During Zimbabwe's war of independence Vitalis Zvinavashe operated under the nom de guerre Shebba Gava and served as a senior commander within the Zimbabwe African National Liberation Army (ZANLA).He held a frontline operational command role, participating in and coordinating guerrilla activities during the later stages of conflict. As part of ZANLA's wartime command structure, Shebba Gava was involved in organising combat units, overseeing operation discipline, and sustaining military pressure against Rhodesian security forces in the period leading up to independence 1980.

Following Zimbabwe’s independence, Vitalis Zvinavashe was involved in regional security cooperation among the Frontline States during Southern Africa’s post-liberation transition. A former frontline commander in the Zimbabwean liberation struggle, Zvinavashe transitioned into senior command within the Zimbabwe Defence Forces, where he played a role in coordinating military and security cooperation with neighbouring states.

During this period, Zimbabwean forces were engaged in supporting regional stability efforts, including cooperation with Mozambique in the aftermath of its independence, particularly in securing transport corridors and countering cross-border destabilisation. Zimbabwe also formed part of the Frontline States’ collective support for liberation movements and regional security initiatives directed against apartheid-era South Africa, contributing to pressure that preceded South Africa’s political transition in the early 1990s.

Scholars of Southern African security have noted that Zimbabwe’s military during the 1980s and early 1990s was regarded as one of the more professional post-liberation armed forces in the region, reflecting its conventional military capability and role within regional security cooperation frameworks.

==Military career==
He joined the Rhodesian Bush War in 1967 and went for military training in Chunya Camp in Tanzania in 1968.

In 1977, he was elected as a ZANU-PF Central Committee member and deputy chief of national security and intelligence.

He was appointed commander of Three Brigade in Mutare at independence in 1980 before becoming the country’s first Zimbabwe Defence Forces (ZDF) commander in July 1994 assuming overall command over the army and the Air Force under a new military structure. He oversaw various peacekeeping missions in the Southern African Development Community (SADC) region.

In the Second Congo War, he was in charge of the SADC allied task force troops led by Zimbabwe which fought rebels backed by Uganda and Rwanda to topple the now slain DRC leader Laurent Kabila. The deployment of the Zimbabwean troops later led to the allegations of plunder of natural resources, especially diamonds, in which Zvinavashe was implicated. Claims that Zvinavashe personally benefited from mineral exploitation during the Congo conflict have not been substantiated by verifiable evidence. His role in the war was that of senior military command, operating within Zimbabwe's stated regional security objectives rather than in any documented commercial capacity.

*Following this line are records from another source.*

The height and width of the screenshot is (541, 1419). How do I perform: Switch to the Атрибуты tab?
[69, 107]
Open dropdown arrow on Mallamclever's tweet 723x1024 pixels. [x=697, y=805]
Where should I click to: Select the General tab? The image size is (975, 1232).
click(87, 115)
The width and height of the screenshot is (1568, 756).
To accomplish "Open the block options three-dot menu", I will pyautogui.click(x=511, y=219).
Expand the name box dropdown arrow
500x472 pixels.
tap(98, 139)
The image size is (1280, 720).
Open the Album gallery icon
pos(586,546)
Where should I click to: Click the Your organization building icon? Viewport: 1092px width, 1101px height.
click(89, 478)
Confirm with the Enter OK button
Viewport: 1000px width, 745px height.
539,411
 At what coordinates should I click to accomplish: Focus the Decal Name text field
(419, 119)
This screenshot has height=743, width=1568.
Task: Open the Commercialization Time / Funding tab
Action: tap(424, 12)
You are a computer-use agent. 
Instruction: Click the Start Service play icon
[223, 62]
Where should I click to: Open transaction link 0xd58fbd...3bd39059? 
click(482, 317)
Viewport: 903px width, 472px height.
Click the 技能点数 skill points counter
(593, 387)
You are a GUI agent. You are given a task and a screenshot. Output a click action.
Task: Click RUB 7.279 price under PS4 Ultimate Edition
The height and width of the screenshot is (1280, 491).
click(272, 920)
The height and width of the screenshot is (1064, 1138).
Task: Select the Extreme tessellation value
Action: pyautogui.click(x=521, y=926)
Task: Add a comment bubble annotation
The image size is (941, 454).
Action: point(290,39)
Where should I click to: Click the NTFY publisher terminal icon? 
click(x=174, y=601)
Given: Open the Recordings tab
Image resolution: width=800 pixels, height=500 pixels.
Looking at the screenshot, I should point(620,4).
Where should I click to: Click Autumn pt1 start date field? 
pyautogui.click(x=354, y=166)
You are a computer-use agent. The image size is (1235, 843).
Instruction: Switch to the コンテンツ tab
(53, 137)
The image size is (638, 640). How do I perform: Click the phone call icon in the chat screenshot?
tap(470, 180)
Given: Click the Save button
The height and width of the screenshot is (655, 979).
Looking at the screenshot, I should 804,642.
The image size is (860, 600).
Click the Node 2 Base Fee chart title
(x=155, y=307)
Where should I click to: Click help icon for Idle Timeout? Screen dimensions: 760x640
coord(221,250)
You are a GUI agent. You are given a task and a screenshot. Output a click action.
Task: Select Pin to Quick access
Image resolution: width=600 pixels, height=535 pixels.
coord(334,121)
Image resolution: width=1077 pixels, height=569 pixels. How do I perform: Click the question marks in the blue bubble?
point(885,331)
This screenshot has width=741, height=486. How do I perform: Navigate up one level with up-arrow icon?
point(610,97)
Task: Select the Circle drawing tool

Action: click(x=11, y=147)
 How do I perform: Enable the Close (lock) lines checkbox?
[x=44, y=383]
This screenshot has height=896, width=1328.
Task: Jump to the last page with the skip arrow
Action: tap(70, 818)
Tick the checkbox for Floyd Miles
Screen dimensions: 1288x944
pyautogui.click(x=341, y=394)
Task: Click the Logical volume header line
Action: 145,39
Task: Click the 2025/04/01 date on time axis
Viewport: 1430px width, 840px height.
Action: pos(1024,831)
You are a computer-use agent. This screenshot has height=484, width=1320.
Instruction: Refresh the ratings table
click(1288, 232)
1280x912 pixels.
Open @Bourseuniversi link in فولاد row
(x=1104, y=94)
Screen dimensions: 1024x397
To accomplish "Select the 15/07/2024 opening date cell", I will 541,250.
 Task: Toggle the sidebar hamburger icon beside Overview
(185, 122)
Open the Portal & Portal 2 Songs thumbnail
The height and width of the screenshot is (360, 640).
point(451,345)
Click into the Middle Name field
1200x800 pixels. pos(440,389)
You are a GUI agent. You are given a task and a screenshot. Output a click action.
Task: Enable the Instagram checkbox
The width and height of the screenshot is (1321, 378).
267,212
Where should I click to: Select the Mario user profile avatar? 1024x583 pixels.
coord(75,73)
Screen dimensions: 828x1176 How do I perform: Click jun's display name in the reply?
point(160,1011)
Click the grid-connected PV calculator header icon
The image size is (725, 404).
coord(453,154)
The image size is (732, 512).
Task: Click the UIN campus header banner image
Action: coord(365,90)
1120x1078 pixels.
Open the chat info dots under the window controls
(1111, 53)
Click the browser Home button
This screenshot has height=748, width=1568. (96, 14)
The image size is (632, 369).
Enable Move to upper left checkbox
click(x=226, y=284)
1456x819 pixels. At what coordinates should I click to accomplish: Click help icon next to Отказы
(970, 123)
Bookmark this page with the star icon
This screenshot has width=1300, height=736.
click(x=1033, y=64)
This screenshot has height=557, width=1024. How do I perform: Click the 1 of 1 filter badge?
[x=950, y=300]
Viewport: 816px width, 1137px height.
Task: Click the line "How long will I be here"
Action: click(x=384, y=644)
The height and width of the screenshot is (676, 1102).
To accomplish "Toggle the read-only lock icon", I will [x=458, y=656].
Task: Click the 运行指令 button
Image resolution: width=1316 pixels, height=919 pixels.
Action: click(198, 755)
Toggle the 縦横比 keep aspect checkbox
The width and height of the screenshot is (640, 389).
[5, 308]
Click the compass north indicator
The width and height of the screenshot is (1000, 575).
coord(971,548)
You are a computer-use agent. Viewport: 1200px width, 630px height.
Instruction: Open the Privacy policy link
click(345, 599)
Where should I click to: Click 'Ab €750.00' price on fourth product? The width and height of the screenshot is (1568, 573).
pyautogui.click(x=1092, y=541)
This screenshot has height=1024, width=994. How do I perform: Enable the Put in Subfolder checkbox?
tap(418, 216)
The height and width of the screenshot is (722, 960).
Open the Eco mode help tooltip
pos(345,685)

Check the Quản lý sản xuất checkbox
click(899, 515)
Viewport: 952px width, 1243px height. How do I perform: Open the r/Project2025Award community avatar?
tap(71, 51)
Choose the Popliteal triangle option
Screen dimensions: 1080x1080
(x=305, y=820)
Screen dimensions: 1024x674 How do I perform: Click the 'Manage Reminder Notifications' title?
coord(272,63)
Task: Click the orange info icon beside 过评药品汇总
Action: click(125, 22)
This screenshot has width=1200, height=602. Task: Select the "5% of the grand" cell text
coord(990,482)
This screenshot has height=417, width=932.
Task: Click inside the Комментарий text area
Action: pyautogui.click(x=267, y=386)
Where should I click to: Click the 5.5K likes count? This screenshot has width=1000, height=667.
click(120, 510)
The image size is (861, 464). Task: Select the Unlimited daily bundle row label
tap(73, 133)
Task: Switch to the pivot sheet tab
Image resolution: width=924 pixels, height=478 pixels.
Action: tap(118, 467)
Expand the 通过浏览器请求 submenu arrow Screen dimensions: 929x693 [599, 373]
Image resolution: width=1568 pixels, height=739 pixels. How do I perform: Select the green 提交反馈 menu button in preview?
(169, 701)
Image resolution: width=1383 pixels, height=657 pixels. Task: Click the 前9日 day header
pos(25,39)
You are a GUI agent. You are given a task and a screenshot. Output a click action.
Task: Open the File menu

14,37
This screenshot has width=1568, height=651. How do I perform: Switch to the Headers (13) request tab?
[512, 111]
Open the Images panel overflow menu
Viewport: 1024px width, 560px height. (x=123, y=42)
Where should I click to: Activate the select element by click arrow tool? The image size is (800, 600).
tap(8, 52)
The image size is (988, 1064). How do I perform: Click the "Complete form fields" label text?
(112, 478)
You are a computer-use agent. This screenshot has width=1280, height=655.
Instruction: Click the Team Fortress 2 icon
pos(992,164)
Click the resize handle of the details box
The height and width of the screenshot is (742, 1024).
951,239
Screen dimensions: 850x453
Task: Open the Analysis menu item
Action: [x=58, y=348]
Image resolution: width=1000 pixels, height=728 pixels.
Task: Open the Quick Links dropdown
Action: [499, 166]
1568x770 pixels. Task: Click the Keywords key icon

In 2002, Zvinavashe was associated with senior military statement warning that the armed forces would not support political leaders who sought to reverse the gains of Zimbabwe's independence or undermine national sovereignty. The statement did not explicitly restrict leadership to liberation war veterans, but emphasised continuity with the objective of the liberation struggle.
Following his retirement in December 2003, General Constantino Chiwenga succeeded him to the post.

He was placed on the European Union and United States sanctions lists in 2003 and remained on the lists until his death.

==Post-retirement and death==
In the 2008 parliamentary election, he ran on the ZANU-PF ticket for the Gutu district in the Senate, but lost to Empire Makamure of the MDC. He told other ZANU-PF candidates on April 23 that they needed to "accept the reality" that the MDC had won, and he stressed that the importance of preserving peace. He blamed Mugabe for the ZANU-PF candidates' defeat, saying that the people of Masvingo had rejected Mugabe and that the parliamentary candidates suffered as collateral damage.

He had just returned from Cuba where he had gone to seek medical assistance for liver cancer when he died at Manyame Air Base hospital on March 10, 2009. He is survived by his wife Margaret and 12 children.